## To do
Write out the entries, please, from the line containing "Open fullscreen preview below the canvas" through their final line, exactly and with nothing else.

(Pixel coordinate grounding data)
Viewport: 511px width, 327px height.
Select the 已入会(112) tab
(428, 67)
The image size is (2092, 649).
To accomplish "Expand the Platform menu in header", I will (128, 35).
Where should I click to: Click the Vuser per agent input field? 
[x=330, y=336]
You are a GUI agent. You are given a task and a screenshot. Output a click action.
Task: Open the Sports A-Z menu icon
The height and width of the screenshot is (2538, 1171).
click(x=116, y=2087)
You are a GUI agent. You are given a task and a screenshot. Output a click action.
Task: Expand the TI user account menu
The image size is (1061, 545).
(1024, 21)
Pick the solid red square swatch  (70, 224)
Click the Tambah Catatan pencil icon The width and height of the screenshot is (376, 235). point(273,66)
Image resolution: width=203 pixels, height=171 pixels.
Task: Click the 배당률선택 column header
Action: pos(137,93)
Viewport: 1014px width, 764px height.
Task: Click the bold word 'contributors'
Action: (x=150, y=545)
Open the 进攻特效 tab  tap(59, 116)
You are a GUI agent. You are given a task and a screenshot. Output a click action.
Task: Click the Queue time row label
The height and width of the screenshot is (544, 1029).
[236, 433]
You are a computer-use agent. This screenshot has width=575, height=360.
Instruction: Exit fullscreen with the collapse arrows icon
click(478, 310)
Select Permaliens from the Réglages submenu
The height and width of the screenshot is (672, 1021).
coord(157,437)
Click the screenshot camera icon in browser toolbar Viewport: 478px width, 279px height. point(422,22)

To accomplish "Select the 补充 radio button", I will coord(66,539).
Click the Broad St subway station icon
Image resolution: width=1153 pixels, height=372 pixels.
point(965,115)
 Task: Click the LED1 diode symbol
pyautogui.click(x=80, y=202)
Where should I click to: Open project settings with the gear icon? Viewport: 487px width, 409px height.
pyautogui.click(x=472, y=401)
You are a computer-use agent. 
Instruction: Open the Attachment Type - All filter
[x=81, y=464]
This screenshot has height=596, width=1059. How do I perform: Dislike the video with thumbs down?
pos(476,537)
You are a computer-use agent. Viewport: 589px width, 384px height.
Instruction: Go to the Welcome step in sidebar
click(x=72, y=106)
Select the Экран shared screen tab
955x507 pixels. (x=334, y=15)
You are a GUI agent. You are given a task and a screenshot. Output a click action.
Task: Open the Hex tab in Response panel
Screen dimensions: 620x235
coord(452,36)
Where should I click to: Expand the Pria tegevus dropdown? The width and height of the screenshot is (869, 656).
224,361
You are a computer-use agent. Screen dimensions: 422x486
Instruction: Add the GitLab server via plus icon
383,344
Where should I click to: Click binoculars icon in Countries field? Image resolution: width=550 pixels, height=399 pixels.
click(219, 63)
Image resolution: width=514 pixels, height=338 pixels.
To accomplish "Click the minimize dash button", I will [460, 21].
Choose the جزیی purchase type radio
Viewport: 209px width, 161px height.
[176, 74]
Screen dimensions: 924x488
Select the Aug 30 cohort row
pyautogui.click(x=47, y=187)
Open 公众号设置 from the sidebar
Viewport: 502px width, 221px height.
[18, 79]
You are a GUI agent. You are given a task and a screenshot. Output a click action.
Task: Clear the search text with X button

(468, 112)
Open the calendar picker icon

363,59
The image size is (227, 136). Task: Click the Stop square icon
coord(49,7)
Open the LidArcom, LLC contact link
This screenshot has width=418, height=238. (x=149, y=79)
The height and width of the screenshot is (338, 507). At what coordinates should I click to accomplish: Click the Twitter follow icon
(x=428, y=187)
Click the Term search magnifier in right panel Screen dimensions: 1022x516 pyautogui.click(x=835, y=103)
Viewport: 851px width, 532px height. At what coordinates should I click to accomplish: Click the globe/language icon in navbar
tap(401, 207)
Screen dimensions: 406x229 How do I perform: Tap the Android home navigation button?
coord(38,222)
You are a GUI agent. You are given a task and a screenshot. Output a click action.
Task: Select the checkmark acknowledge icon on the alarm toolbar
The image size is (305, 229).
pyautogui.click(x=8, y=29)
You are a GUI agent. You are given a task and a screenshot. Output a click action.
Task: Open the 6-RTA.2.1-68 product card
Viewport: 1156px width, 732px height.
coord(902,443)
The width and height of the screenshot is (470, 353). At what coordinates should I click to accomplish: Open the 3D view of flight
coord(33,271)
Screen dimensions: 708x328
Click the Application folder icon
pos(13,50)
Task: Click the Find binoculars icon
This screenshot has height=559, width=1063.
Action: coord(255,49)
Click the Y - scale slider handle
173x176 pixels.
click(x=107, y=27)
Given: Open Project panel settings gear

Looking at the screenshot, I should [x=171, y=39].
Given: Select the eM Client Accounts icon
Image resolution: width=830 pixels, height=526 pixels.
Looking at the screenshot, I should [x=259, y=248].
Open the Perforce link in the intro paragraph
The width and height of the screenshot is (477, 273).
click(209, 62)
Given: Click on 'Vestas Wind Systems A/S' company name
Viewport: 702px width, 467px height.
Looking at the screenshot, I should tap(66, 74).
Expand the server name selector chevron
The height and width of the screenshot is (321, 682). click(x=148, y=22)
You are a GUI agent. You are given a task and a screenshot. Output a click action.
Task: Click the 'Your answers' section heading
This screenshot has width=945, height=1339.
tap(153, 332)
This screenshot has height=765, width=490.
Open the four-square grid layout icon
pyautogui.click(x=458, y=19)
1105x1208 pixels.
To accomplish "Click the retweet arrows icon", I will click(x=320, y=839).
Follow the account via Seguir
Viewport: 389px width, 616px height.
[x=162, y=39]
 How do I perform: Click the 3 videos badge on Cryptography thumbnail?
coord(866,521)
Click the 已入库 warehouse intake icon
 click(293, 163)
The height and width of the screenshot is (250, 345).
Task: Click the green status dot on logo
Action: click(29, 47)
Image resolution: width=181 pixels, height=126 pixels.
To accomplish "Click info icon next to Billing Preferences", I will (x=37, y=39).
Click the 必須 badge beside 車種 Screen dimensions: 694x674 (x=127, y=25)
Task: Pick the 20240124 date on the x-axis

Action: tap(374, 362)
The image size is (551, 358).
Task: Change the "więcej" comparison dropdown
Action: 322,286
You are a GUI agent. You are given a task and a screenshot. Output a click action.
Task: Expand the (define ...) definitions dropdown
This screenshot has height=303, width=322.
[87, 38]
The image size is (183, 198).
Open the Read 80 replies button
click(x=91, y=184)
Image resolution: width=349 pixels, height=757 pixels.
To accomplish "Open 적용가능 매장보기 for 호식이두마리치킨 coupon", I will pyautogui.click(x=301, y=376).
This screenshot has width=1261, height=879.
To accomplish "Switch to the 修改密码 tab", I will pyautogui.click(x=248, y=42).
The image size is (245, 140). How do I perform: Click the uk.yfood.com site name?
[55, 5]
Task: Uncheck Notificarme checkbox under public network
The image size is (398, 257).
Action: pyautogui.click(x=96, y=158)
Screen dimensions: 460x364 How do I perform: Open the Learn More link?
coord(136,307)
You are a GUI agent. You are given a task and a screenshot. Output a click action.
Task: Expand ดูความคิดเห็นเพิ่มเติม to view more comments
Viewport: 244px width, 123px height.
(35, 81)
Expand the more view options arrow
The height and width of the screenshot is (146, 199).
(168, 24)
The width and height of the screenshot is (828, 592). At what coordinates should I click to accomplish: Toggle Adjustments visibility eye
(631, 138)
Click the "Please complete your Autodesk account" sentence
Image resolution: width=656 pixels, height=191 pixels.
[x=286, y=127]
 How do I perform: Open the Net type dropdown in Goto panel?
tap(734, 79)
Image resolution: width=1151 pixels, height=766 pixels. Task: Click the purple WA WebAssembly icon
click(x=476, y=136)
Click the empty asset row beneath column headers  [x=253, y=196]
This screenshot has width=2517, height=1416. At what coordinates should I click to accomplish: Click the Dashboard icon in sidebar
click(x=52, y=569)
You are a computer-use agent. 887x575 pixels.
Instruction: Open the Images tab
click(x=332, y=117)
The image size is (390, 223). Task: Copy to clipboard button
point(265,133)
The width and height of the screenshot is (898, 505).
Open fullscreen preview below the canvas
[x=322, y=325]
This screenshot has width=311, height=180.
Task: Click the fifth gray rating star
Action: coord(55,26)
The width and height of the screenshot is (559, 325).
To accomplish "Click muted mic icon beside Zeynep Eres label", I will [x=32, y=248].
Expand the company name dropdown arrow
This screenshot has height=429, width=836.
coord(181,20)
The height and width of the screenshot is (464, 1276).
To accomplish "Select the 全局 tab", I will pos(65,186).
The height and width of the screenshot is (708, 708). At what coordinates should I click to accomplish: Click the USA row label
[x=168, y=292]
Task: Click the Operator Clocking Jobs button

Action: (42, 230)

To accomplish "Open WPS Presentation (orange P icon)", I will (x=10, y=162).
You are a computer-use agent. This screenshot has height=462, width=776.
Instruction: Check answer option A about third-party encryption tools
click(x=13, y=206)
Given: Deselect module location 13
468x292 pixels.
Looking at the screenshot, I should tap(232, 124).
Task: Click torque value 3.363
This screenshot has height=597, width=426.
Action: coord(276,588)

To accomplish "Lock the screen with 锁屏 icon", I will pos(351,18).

## Exercise answer
Open fullscreen preview below the canvas
[x=322, y=325]
This screenshot has width=311, height=180.
Task: Click the fifth gray rating star
Action: coord(55,26)
The width and height of the screenshot is (559, 325).
To accomplish "Click muted mic icon beside Zeynep Eres label", I will [x=32, y=248].
Expand the company name dropdown arrow
This screenshot has height=429, width=836.
coord(181,20)
The height and width of the screenshot is (464, 1276).
To accomplish "Select the 全局 tab", I will pos(65,186).
The height and width of the screenshot is (708, 708). At what coordinates should I click to accomplish: Click the USA row label
[x=168, y=292]
Task: Click the Operator Clocking Jobs button

Action: (42, 230)

To accomplish "Open WPS Presentation (orange P icon)", I will (x=10, y=162).
You are a computer-use agent. This screenshot has height=462, width=776.
Instruction: Check answer option A about third-party encryption tools
click(x=13, y=206)
Given: Deselect module location 13
468x292 pixels.
Looking at the screenshot, I should tap(232, 124).
Task: Click torque value 3.363
This screenshot has height=597, width=426.
Action: coord(276,588)

To accomplish "Lock the screen with 锁屏 icon", I will pos(351,18).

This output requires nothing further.